● What is expected: Within the records that follow, restate exactly the lines from the line with "Task: Open the 二级类别 dropdown" down to the line with "Click the Refresh tree toolbar icon", including both. Omit the pictures.

● Data provided:
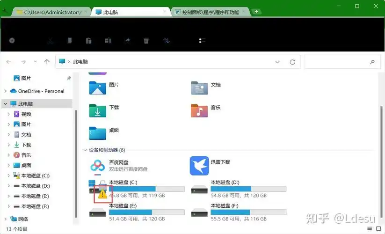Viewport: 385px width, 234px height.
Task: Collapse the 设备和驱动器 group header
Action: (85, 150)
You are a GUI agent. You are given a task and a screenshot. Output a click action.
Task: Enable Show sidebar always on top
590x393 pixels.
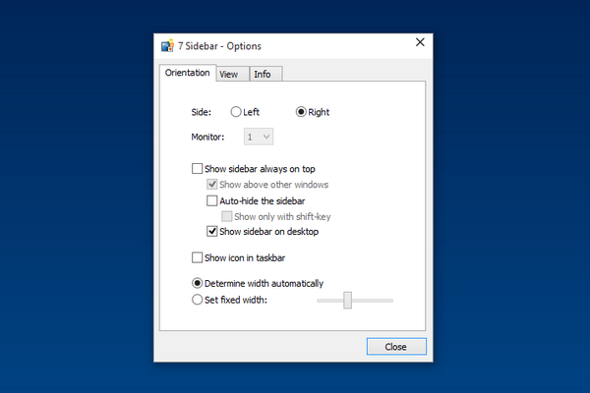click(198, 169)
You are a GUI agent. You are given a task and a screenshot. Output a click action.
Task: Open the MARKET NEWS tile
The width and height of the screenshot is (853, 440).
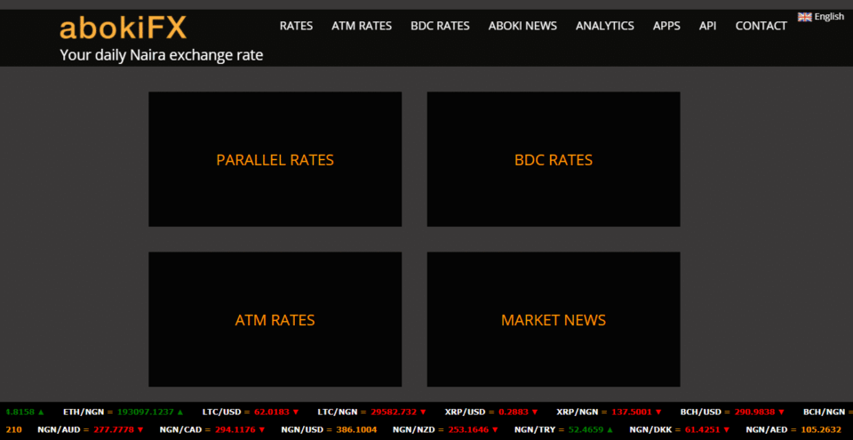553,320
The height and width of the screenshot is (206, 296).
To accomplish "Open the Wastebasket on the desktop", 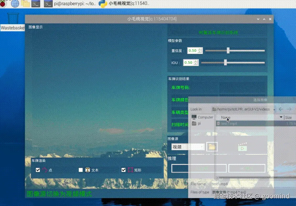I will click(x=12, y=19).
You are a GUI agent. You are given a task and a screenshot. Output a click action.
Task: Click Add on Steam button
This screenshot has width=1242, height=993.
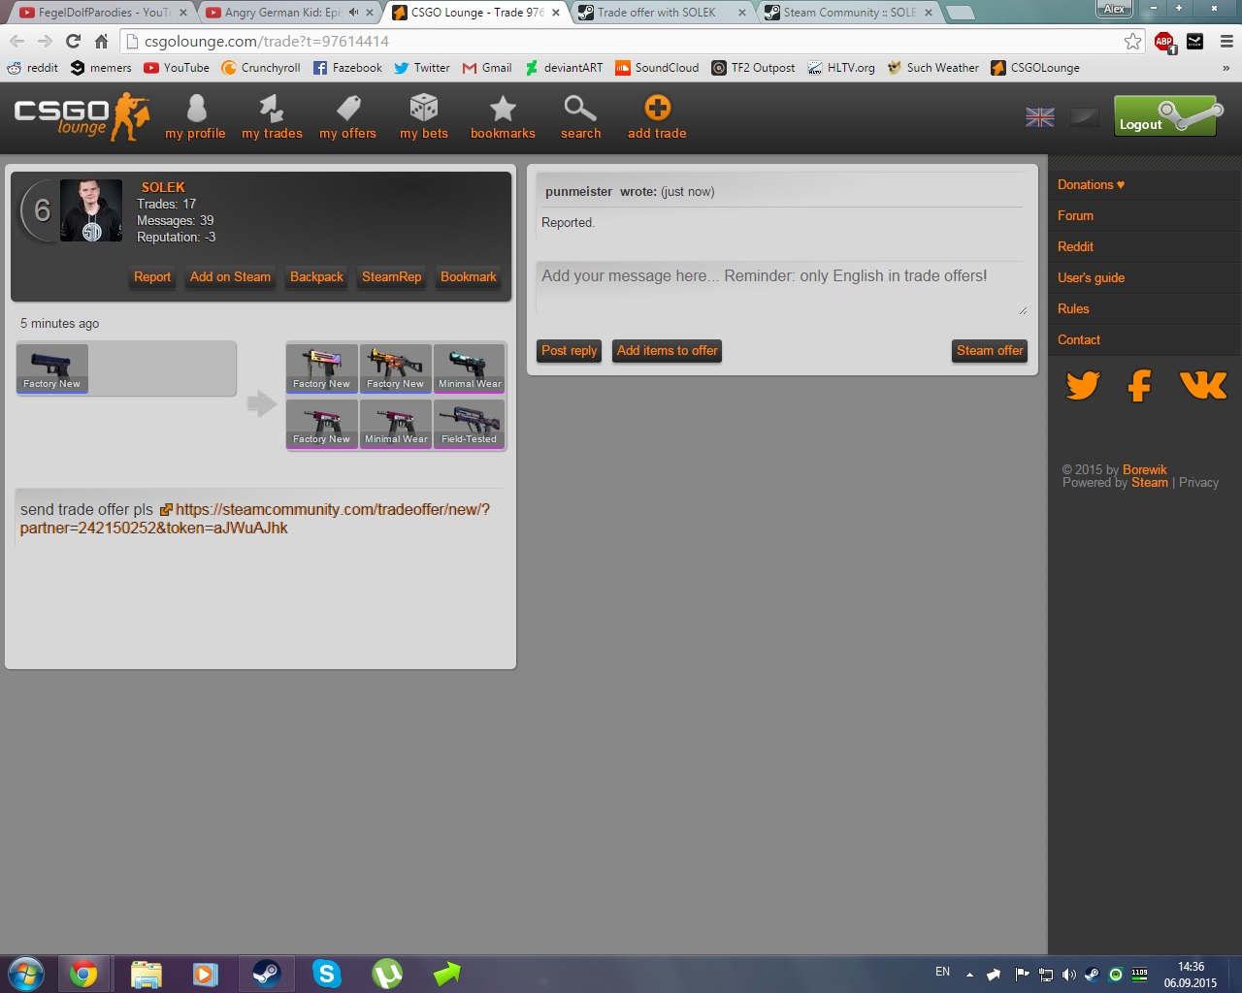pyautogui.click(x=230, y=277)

--

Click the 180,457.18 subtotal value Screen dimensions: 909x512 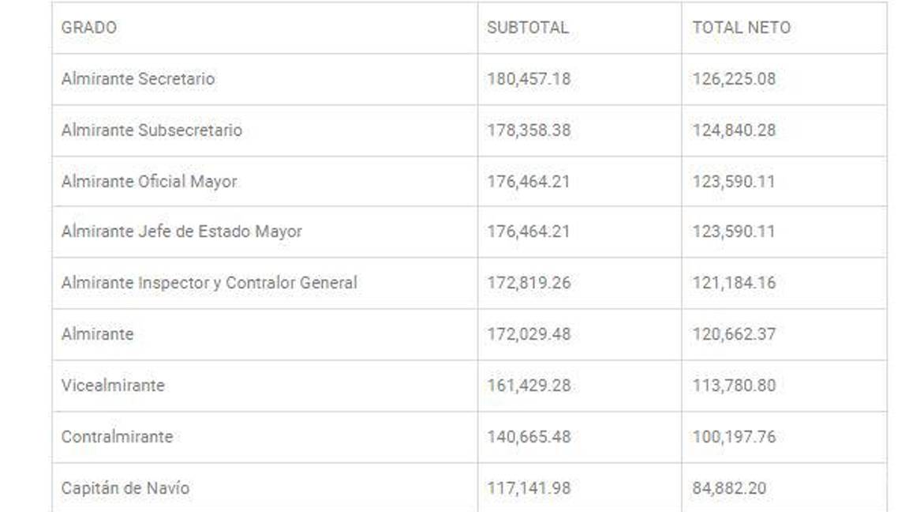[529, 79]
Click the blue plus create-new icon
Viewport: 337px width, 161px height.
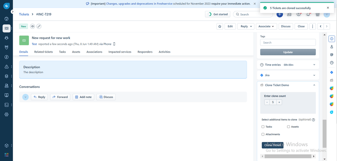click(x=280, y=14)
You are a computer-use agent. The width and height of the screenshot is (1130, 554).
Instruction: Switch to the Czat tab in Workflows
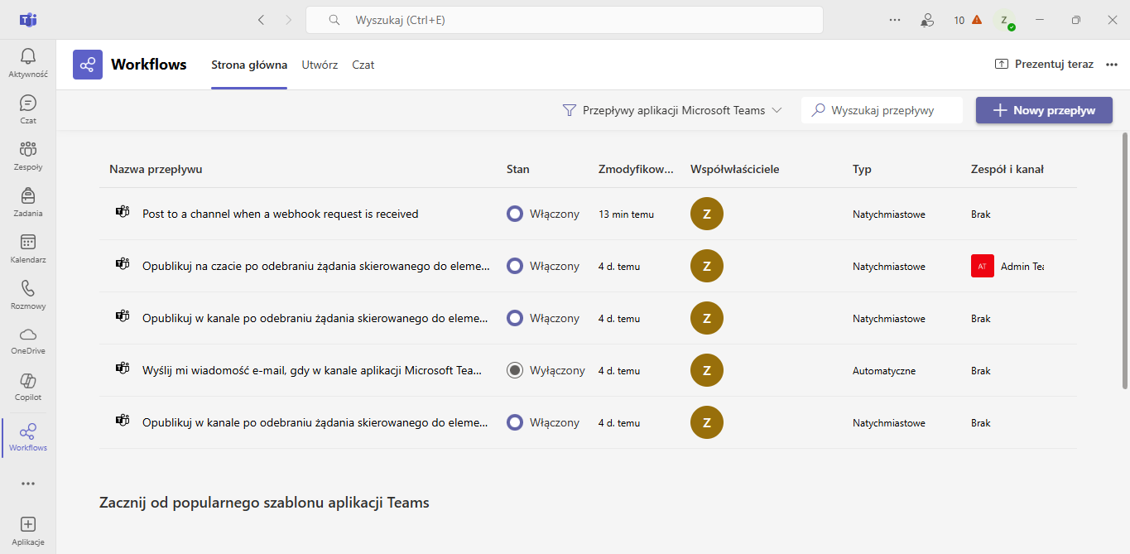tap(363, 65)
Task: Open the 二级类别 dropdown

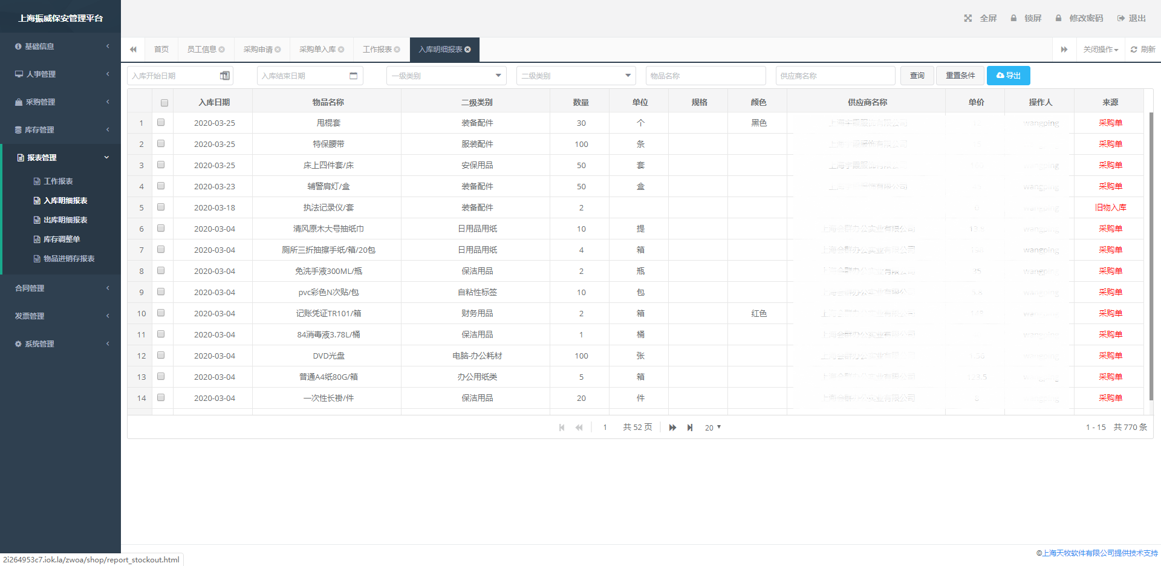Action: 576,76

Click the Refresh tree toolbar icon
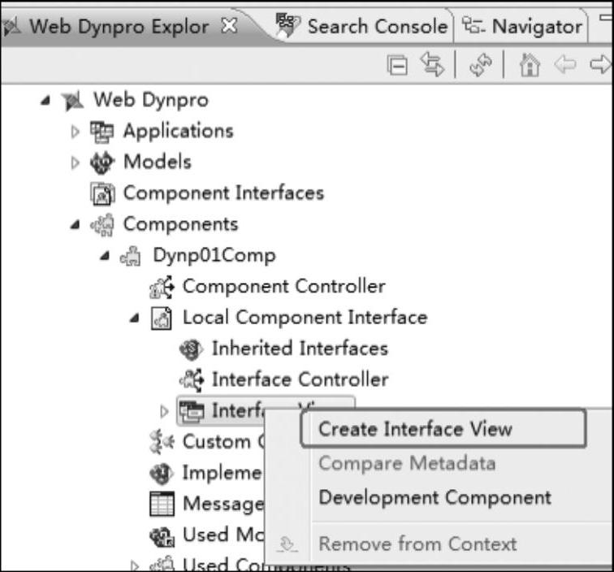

* * *

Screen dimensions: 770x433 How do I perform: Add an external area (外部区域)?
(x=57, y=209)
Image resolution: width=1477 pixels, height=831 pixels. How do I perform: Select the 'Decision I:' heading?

● Result:
Task: Open the 二级类别 dropdown

Action: 576,76

Click the Refresh tree toolbar icon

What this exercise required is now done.